Answer

**step1** Understanding the Problem

The problem asks us to find the probability of getting a total that is a prime number when Brian rolls two fair dice. We need to consider all possible outcomes, find their sums, and then count how many of these sums are prime numbers.

**step2** Listing All Possible Outcomes

When Brian rolls two fair dice, each die can land on a number from 1 to 6. We can list all the possible pairs of results. The first number in each pair is the result of the first die, and the second number is the result of the second die.
The possible outcomes are:
(1,1), (1,2), (1,3), (1,4), (1,5), (1,6)
(2,1), (2,2), (2,3), (2,4), (2,5), (2,6)
(3,1), (3,2), (3,3), (3,4), (3,5), (3,6)
(4,1), (4,2), (4,3), (4,4), (4,5), (4,6)
(5,1), (5,2), (5,3), (5,4), (5,5), (5,6)
(6,1), (6,2), (6,3), (6,4), (6,5), (6,6)
By counting, we see that there are 6 rows and 6 columns, so there are $$6 \times 6 = 36$$ total possible outcomes.

**step3** Calculating the Sum for Each Outcome

Now, we will find the sum for each of the 36 possible outcomes.
Sums:
1+1=2, 1+2=3, 1+3=4, 1+4=5, 1+5=6, 1+6=7
2+1=3, 2+2=4, 2+3=5, 2+4=6, 2+5=7, 2+6=8
3+1=4, 3+2=5, 3+3=6, 3+4=7, 3+5=8, 3+6=9
4+1=5, 4+2=6, 4+3=7, 4+4=8, 4+5=9, 4+6=10
5+1=6, 5+2=7, 5+3=8, 5+4=9, 5+5=10, 5+6=11
6+1=7, 6+2=8, 6+3=9, 6+4=10, 6+5=11, 6+6=12

**step4** Identifying Prime Numbers

A prime number is a whole number greater than 1 that has only two divisors: 1 and itself. We need to identify which of the sums (from 2 to 12) are prime numbers.
Let's list the numbers from 2 to 12 and identify the primes:
- 2: Prime (divisors: 1, 2)
- 3: Prime (divisors: 1, 3)
- 4: Not prime (divisors: 1, 2, 4)
- 5: Prime (divisors: 1, 5)
- 6: Not prime (divisors: 1, 2, 3, 6)
- 7: Prime (divisors: 1, 7)
- 8: Not prime (divisors: 1, 2, 4, 8)
- 9: Not prime (divisors: 1, 3, 9)
- 10: Not prime (divisors: 1, 2, 5, 10)
- 11: Prime (divisors: 1, 11)
- 12: Not prime (divisors: 1, 2, 3, 4, 6, 12)
So, the prime sums we are looking for are 2, 3, 5, 7, and 11.
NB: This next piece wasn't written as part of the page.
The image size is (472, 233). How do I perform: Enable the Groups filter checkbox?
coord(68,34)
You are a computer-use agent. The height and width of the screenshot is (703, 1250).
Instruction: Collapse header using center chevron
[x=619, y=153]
**step5** Counting Favorable Outcomes - Sums that are Prime

Now we will go through the sums from Question1.step3 and count how many times each prime sum appears:
- Sum of 2: (1,1) - 1 outcome
- Sum of 3: (1,2), (2,1) - 2 outcomes
- Sum of 5: (1,4), (2,3), (3,2), (4,1) - 4 outcomes
- Sum of 7: (1,6), (2,5), (3,4), (4,3), (5,2), (6,1) - 6 outcomes
- Sum of 11: (5,6), (6,5) - 2 outcomes
The total number of favorable outcomes (where the sum is prime) is $$1 + 2 + 4 + 6 + 2 = 15$$ outcomes.

**step6** Calculating the Probability

The probability of an event is calculated by dividing the number of favorable outcomes by the total number of possible outcomes.
Number of favorable outcomes (prime sums) = 15
Total number of possible outcomes = 36
Probability = $$\frac{\text{Number of favorable outcomes}}{\text{Total number of possible outcomes}} = \frac{15}{36}$$
To simplify this fraction, we can divide both the numerator (15) and the denominator (36) by their greatest common divisor, which is 3.
$$15 \div 3 = 5$$
$$36 \div 3 = 12$$
So, the probability of getting a total that is prime is $$\frac{5}{12}$$.